If a red ball is transferred from Bag 1 to Bag 2:
Bag 2 initially has 5 green balls and 4 red balls.
After a red ball is added, Bag 2 will have 5 green balls and 4 + 1 = 5 red balls.
The total number of balls in Bag 2 will be 5 + 5 = 10 balls.

**step8** Calculating the likelihood of drawing a red ball from Bag 2 if a red ball was transferred

If Bag 2 has 5 green balls and 5 red balls (total 10 balls), the likelihood of drawing a red ball from Bag 2 is:
Number of red balls = 5
Total balls = 10
So, the probability of drawing a red ball in this case is $$\frac{5}{10}$$.

**step9** Combining the probabilities for drawing a red ball

To find the overall probability of drawing a red ball from Bag 2, we need to consider both scenarios:
Scenario 1: A green ball was transferred AND then a red ball was drawn from Bag 2.
The probability for Scenario 1 is the probability of transferring a green ball multiplied by the probability of drawing a red ball given that a green ball was transferred:
Probability (Scenario 1) = $$\frac{6}{9}$$ $$\times$$ $$\frac{4}{10}$$ = $$\frac{24}{90}$$.
Scenario 2: A red ball was transferred AND then a red ball was drawn from Bag 2.
The probability for Scenario 2 is the probability of transferring a red ball multiplied by the probability of drawing a red ball given that a red ball was transferred:
Probability (Scenario 2) = $$\frac{3}{9}$$ $$\times$$ $$\frac{5}{10}$$ = $$\frac{15}{90}$$.

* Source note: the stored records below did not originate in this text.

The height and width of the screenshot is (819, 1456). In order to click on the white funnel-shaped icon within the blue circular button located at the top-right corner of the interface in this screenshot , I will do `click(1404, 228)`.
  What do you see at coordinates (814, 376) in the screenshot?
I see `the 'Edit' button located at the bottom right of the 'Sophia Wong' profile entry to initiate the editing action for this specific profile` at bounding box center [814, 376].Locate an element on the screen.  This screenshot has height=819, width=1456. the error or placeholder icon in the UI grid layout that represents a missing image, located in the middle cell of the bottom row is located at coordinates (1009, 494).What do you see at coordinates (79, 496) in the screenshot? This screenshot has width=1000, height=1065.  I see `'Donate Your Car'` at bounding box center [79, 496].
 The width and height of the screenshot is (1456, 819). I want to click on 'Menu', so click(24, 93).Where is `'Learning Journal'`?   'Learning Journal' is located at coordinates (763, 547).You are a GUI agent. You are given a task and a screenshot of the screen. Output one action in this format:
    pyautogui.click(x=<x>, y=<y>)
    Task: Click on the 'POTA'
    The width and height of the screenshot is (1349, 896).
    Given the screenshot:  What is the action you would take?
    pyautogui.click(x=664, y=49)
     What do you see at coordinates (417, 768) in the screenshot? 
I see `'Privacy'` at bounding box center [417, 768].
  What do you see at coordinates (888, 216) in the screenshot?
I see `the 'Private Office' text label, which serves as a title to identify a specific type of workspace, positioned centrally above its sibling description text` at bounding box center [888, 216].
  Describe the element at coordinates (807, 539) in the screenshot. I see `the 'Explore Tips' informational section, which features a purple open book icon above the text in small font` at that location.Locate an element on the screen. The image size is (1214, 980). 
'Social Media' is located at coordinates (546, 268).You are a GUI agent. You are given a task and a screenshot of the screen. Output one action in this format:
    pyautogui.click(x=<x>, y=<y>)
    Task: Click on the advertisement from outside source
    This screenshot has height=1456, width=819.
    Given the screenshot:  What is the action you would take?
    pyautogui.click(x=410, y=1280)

**step10** Calculating the final probability

The total probability of drawing a red ball from the second bag is the sum of the probabilities of these two scenarios:
Total Probability = Probability (Scenario 1) + Probability (Scenario 2)
Total Probability = $$\frac{24}{90}$$ + $$\frac{15}{90}$$ = $$\frac{39}{90}$$.
This fraction can be simplified by dividing both the numerator and the denominator by their greatest common divisor, which is 3.
$$39 \div 3 = 13$$
$$90 \div 3 = 30$$
So, the final probability is $$\frac{13}{30}$$.